[Problem] Give the number of lines below that contain the string "refresh", and no other text.

[Source data]
============
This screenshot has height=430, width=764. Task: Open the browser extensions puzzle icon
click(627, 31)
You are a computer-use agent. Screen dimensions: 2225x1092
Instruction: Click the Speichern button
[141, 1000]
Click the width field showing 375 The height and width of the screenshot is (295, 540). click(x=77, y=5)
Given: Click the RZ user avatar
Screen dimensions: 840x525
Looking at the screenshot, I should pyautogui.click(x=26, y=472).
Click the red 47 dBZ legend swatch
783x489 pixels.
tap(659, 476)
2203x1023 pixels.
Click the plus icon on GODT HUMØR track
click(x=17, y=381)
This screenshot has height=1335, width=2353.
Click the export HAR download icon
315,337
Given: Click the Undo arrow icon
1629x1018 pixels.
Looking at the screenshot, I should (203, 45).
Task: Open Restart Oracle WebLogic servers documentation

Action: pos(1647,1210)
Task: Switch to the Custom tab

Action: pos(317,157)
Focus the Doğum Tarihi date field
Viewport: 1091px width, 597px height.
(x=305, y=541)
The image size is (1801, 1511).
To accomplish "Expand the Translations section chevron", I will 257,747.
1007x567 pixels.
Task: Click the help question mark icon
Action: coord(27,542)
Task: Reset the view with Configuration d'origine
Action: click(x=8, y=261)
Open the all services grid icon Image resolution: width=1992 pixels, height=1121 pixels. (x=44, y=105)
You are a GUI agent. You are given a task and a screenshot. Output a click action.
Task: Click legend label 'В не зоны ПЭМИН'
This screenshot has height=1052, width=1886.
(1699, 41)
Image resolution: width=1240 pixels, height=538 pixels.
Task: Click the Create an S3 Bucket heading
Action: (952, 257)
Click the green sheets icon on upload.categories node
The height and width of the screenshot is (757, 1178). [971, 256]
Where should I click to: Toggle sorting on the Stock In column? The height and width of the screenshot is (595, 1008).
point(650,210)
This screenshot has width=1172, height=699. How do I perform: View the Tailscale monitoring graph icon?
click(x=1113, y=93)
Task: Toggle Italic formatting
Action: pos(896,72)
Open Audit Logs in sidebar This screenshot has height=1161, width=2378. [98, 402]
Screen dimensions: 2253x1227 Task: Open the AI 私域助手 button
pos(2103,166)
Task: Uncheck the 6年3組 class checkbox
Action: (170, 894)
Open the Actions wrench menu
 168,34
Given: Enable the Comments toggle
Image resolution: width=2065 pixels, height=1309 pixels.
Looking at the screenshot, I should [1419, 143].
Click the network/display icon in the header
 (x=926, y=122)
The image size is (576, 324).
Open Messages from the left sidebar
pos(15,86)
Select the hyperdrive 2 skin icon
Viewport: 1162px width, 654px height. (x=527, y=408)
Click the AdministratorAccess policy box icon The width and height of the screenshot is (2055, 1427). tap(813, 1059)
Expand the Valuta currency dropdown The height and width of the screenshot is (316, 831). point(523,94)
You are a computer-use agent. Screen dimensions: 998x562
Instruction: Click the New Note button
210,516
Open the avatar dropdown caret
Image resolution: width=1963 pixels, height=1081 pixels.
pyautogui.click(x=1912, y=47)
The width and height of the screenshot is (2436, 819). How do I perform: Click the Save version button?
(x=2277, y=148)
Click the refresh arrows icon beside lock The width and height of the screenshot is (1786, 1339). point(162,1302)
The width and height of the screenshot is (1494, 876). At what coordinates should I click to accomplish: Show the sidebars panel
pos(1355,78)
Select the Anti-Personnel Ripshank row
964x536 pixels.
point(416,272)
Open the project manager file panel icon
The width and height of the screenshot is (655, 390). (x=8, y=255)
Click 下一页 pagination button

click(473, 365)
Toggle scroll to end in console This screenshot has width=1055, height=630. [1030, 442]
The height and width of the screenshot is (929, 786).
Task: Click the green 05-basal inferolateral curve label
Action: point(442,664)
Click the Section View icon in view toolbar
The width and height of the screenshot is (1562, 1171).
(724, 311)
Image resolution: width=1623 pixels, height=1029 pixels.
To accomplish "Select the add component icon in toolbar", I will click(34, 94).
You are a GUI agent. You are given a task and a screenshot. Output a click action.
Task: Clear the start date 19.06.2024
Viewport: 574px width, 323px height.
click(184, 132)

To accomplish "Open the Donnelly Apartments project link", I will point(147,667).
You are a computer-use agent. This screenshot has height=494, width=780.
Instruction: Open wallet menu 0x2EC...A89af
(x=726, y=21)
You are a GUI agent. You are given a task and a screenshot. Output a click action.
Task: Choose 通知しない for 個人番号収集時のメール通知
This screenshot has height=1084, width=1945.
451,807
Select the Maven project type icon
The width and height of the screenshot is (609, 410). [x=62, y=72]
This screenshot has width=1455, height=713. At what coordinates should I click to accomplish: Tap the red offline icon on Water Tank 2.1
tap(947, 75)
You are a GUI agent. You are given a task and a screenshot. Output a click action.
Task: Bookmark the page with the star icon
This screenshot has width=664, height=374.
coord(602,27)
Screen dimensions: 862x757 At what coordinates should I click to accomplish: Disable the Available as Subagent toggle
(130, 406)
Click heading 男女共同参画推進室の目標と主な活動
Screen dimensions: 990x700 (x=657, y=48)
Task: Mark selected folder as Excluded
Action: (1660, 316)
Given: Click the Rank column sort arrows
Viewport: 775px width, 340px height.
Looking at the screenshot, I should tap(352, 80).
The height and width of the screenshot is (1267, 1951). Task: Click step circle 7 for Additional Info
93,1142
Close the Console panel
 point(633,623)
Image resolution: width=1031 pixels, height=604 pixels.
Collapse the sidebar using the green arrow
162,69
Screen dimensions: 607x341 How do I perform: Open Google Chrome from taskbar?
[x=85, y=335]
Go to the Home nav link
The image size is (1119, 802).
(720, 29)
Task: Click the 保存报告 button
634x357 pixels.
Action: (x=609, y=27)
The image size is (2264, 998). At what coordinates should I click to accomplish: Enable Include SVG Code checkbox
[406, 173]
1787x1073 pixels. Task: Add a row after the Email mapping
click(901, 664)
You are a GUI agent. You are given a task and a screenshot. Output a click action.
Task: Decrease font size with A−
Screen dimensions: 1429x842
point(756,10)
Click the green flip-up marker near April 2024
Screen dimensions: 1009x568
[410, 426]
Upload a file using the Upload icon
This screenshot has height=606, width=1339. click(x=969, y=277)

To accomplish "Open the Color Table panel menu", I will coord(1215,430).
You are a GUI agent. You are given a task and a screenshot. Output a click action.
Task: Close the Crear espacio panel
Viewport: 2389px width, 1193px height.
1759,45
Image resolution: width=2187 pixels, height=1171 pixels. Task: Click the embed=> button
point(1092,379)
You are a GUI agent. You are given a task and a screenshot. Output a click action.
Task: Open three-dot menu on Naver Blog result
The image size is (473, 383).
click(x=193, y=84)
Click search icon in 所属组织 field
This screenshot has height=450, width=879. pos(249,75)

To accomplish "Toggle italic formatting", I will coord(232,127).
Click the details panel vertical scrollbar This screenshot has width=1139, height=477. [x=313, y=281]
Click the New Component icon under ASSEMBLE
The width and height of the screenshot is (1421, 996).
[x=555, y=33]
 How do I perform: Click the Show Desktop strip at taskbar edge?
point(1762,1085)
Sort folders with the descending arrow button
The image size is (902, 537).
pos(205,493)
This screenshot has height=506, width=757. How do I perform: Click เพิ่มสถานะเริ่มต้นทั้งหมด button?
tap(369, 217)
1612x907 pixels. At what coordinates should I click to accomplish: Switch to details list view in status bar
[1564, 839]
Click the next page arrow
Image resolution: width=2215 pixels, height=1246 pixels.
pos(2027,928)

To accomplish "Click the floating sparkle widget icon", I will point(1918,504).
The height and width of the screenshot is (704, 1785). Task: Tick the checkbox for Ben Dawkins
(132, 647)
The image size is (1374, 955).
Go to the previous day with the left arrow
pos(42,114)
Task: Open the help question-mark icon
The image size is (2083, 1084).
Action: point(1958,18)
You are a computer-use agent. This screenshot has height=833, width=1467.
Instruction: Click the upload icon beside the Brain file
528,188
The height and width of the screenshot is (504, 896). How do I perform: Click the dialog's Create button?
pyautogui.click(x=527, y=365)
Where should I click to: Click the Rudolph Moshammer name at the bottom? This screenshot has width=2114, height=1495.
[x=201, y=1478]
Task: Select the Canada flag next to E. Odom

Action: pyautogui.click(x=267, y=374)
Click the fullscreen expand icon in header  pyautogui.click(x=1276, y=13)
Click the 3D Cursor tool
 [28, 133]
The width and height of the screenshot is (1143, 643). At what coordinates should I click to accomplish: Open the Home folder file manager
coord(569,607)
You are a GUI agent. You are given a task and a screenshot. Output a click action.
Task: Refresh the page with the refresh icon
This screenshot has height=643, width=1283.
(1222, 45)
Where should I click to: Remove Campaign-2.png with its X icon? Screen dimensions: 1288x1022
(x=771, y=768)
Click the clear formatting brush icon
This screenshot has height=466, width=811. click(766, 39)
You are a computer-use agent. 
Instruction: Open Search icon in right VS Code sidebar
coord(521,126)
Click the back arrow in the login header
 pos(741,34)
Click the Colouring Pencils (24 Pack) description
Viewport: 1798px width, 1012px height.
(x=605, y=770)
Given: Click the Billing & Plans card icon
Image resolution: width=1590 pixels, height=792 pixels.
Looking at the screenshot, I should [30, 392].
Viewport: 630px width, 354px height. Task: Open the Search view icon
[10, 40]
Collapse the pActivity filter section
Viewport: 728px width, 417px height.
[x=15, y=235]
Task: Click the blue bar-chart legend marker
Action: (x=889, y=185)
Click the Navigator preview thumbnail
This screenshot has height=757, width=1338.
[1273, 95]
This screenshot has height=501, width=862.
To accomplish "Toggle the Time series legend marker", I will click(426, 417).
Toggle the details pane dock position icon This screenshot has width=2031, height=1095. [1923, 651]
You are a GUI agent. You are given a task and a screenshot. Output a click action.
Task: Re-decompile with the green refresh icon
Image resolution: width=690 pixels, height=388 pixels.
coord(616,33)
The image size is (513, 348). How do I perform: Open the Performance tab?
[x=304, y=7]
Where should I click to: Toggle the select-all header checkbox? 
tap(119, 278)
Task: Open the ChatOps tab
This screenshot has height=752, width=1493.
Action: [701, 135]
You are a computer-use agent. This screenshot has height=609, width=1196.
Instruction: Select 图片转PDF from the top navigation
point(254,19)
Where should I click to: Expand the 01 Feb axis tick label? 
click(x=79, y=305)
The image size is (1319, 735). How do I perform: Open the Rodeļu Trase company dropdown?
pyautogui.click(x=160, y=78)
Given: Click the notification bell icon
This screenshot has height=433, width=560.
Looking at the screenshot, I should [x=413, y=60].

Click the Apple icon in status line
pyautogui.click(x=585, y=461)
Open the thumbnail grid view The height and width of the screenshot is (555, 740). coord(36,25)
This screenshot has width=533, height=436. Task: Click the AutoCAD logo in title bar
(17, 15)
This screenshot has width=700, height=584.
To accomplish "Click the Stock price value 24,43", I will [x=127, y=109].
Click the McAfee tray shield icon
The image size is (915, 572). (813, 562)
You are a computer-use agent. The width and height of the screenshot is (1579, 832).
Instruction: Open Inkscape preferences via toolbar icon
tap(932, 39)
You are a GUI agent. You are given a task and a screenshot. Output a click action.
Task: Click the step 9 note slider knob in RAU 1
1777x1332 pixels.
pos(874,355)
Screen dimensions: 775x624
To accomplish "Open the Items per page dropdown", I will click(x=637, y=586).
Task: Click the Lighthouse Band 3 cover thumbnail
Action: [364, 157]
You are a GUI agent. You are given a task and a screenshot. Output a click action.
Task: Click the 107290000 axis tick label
============
[Response box] 3